At our Chitlappakkam ‘lakeside forest’, the neer vanam, core members gamely came forward to nurture saplings on weekend respites from gruelling WFH routines, masked to the hilt and armed with digging/watering implements. At the Kotturpuram Urban Forest, ongoing work includes a nursery of vanishing indigenous species, a mooligaivanam (herb garden), an asoka vanam of endangered Asoka trees and over 500 trees across the 5 acre space that was earlier a dumpyard. Throughout the lockdown months, we have been collecting seeds and raising saplings of poovandhikottai, sarakonnai, senkonrai, veppaalai and neikottaan. Fortunately our helpers Dhanam and Umapathy worked through intensive lockdown phase , braving water supply constraints from the Greater Chennai Corporation (since drivers were unavailable, only 40 per cent of water was supplied).

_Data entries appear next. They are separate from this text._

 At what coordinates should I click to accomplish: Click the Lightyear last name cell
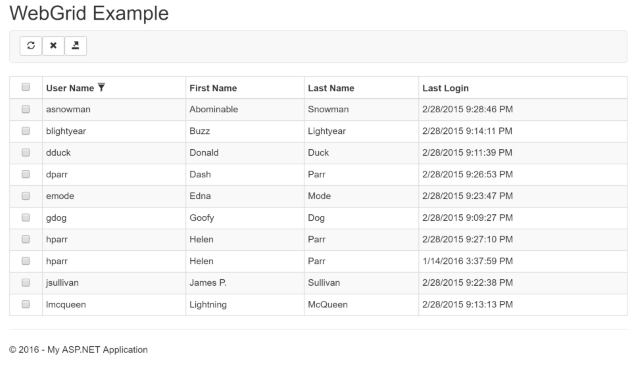361,131
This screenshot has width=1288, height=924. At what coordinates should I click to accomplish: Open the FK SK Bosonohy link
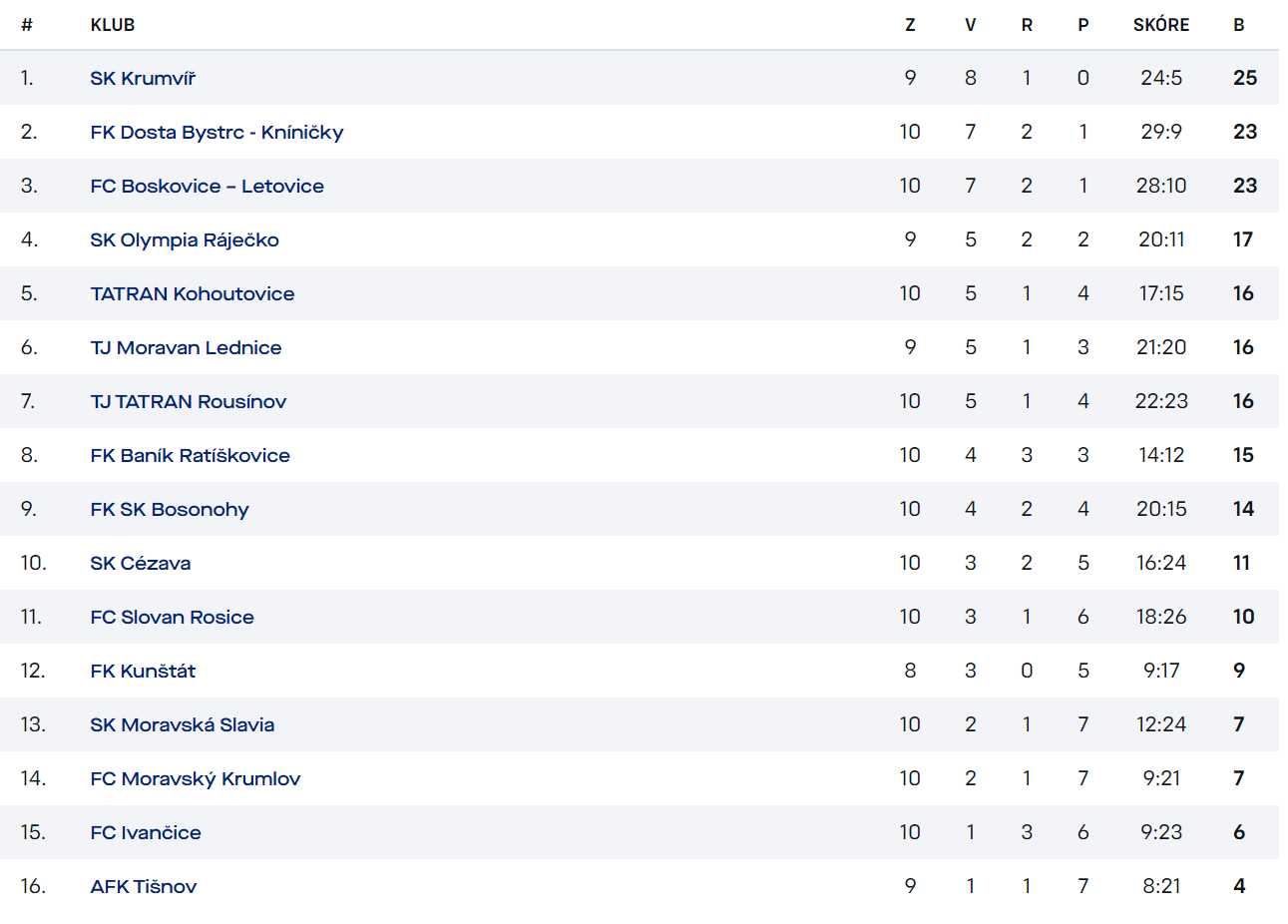(170, 509)
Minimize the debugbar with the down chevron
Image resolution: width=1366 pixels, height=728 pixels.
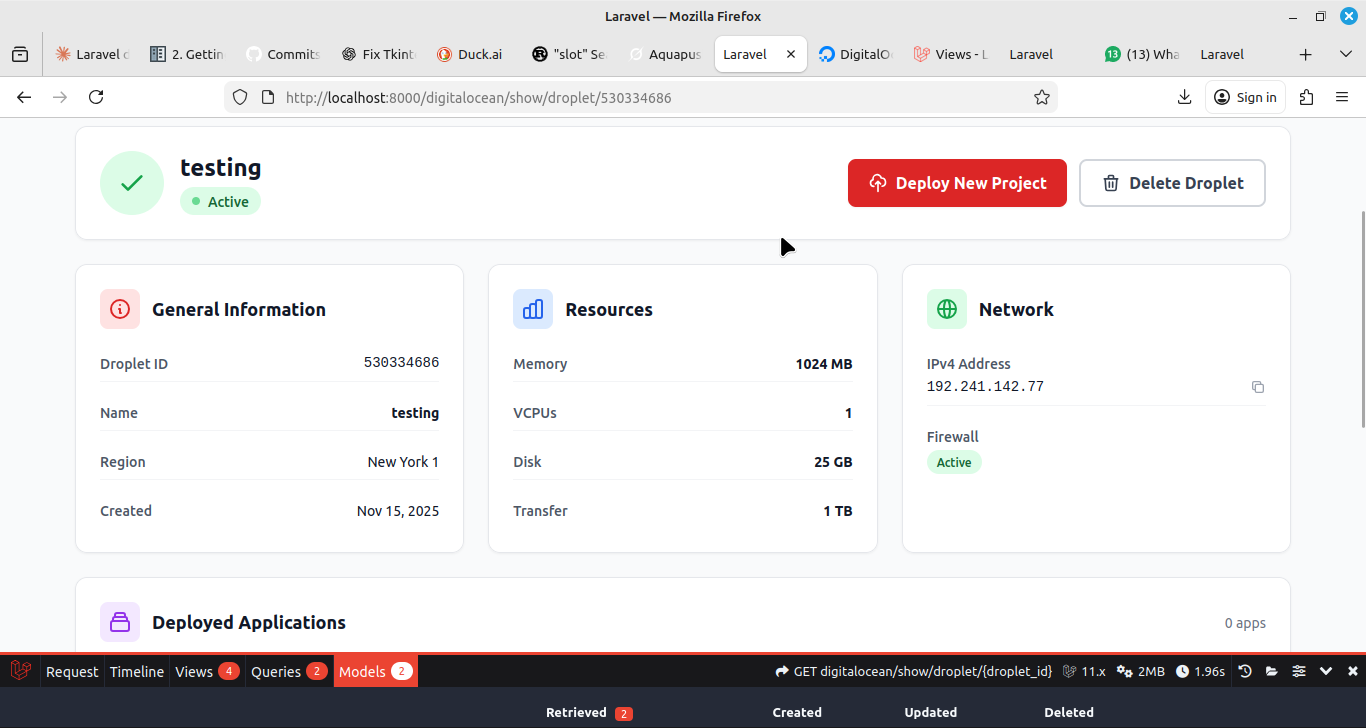coord(1326,671)
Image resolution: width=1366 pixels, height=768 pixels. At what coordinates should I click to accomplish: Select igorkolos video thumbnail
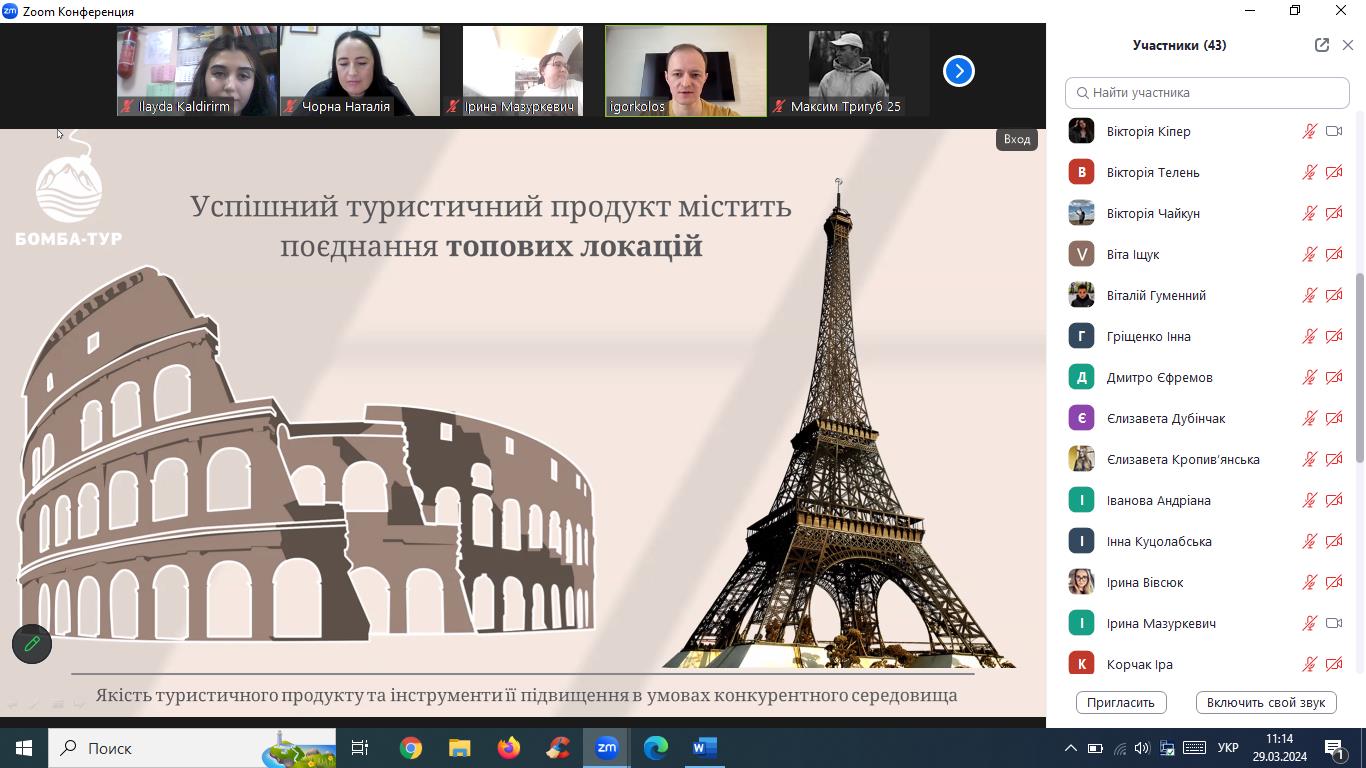click(x=686, y=71)
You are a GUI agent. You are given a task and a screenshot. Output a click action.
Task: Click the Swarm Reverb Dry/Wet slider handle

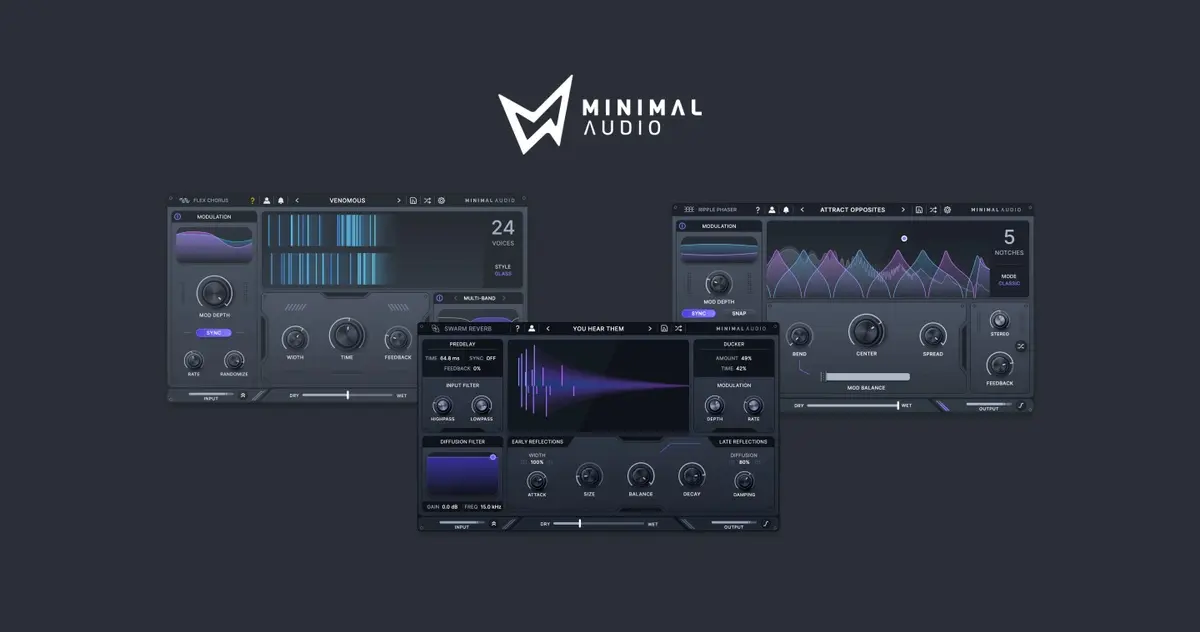[580, 523]
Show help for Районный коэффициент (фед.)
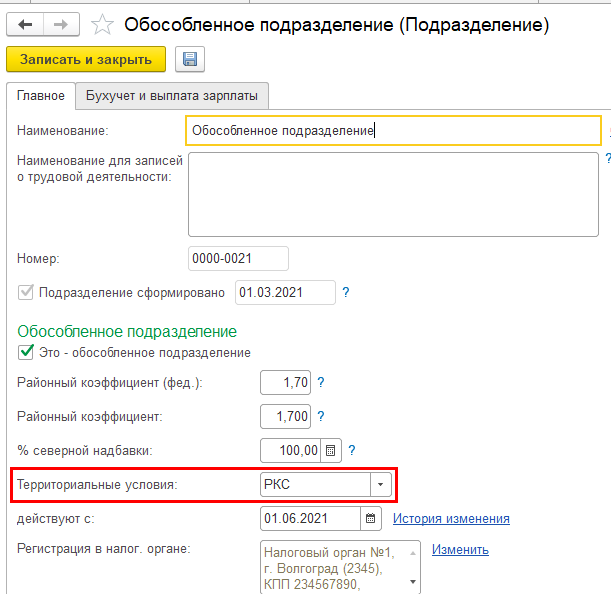The width and height of the screenshot is (611, 594). point(322,382)
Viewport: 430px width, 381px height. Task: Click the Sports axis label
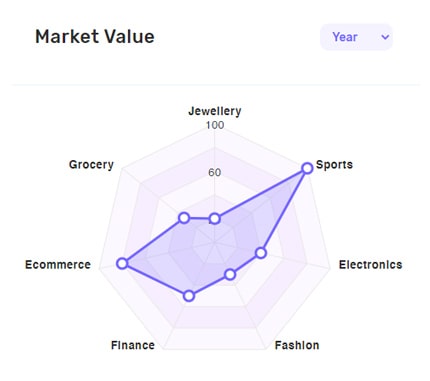pos(334,164)
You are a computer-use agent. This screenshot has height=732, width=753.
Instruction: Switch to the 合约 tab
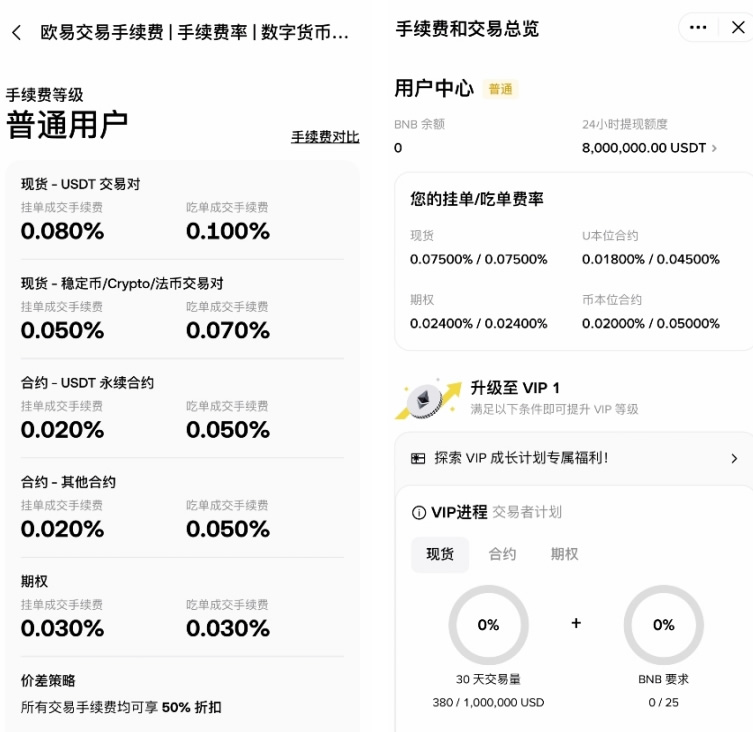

Sadly, the saplings we had so carefully raised in the Maadipoonga with a neighbouring community, have succumbed to a break in care during the lockdown, in spite of having a government contractor in charge. Similar situations have been reported across many green spaces in the city where maintenance staff were unavailable.

The most important lesson for us has been that local support networks are the best, whether in disaster scenarios or otherwise! Green spaces across the gracious city of Madras that is Chennai need nurturing always, even in the midst of disasters or pandemics, simply because they are and will continue to be our lifelines. We hope that more citizens join this movement and make vital differences in their own neighbourhoods.